*Goal:* Rewrite the records below, changing "GUI agent" to "interface assistant" wherever it appears and keeping everything else the same. Leave the pictures out of your answer.

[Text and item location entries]
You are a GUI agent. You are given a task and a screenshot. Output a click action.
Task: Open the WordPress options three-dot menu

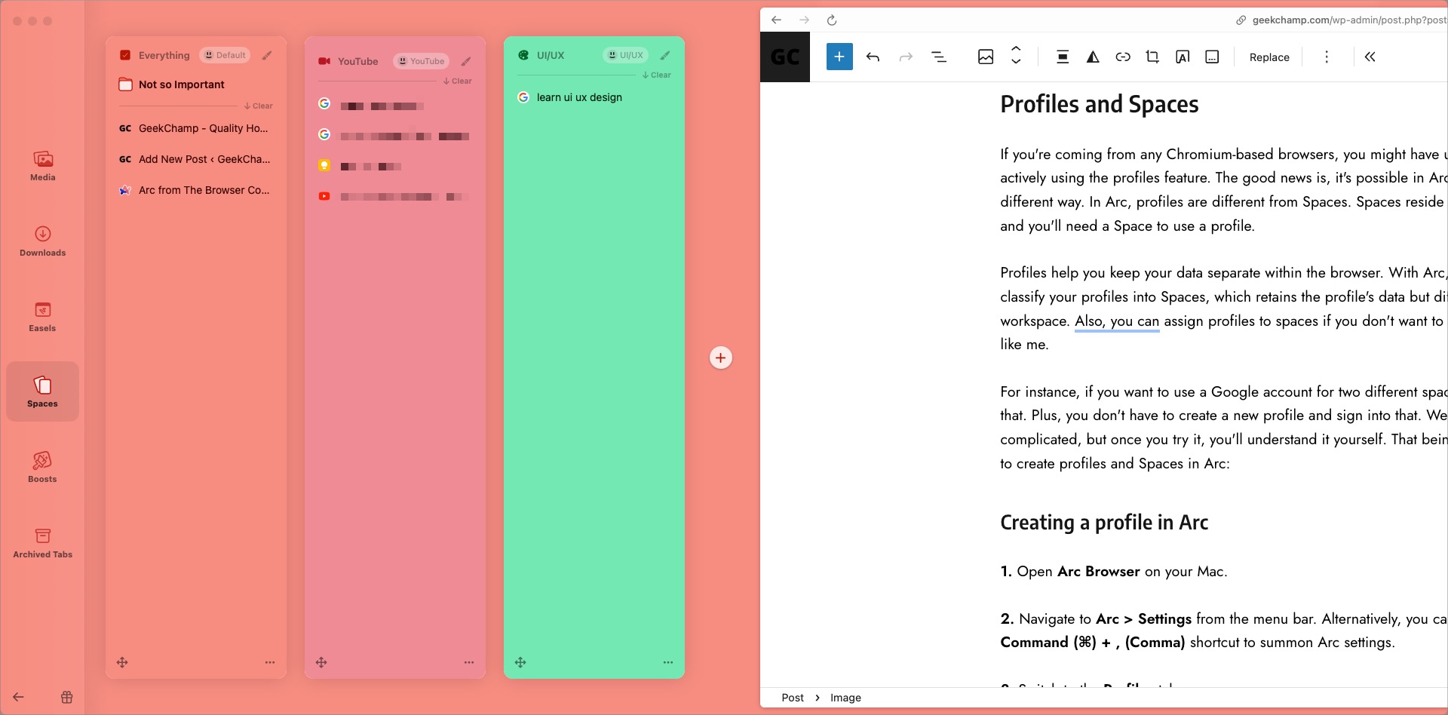[1326, 57]
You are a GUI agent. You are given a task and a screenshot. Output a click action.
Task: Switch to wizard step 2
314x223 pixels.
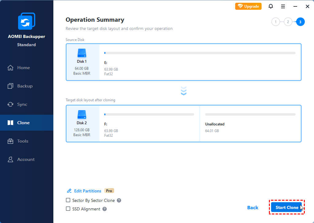288,22
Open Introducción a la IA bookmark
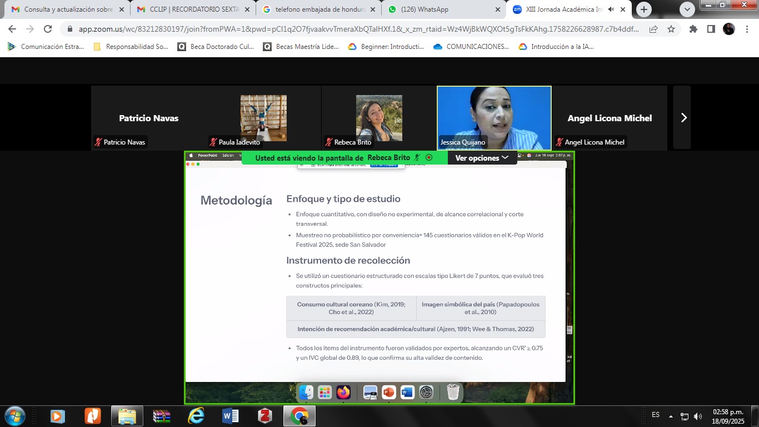 point(562,47)
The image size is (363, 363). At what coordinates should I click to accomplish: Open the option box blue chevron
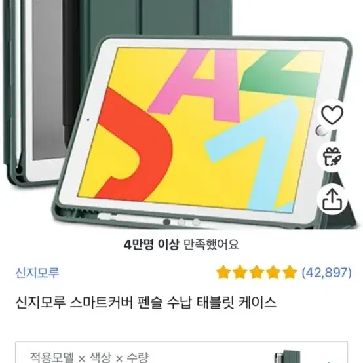click(330, 361)
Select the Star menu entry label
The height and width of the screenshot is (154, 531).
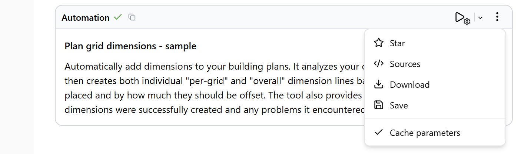point(397,43)

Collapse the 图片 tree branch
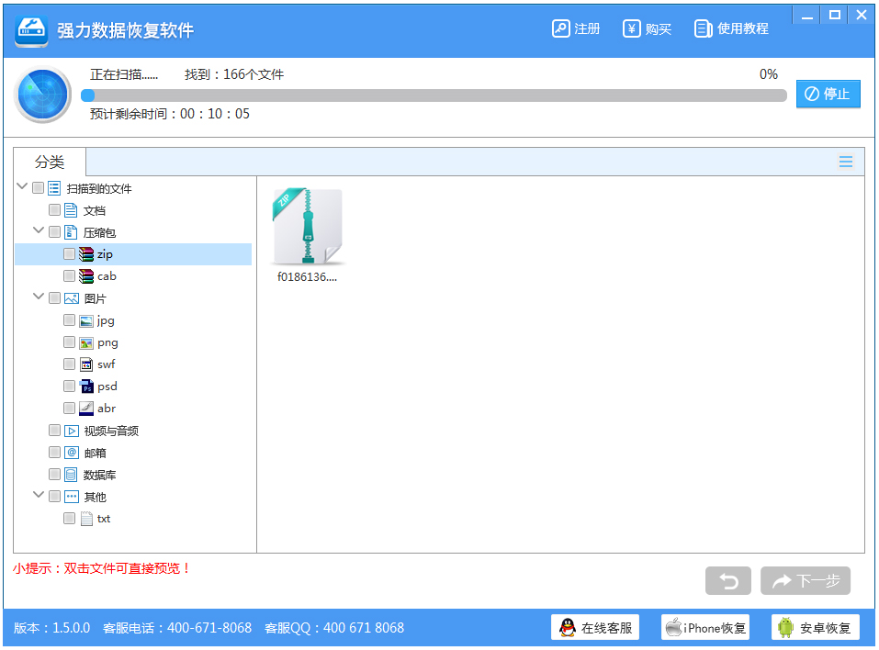coord(39,297)
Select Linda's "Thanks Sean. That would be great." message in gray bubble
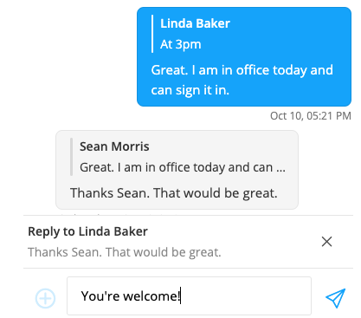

*Completed task:*
You are a interface assistant. You are given a task and a screenshot. Output a click action.
Task: Open the WordPress options three-dot menu

[1326, 57]
You are a interface assistant. You are given a task and a screenshot. Output a click action.
Task: Switch to wizard step 2
314x223 pixels.
288,22
Open Introducción a la IA bookmark
 point(562,47)
The image size is (363, 363). At what coordinates should I click to accomplish: Open the option box blue chevron
click(330, 361)
Select the Star menu entry label
The height and width of the screenshot is (154, 531).
point(397,43)

Collapse the 图片 tree branch
coord(39,297)
Select Linda's "Thanks Sean. That would be great." message in gray bubble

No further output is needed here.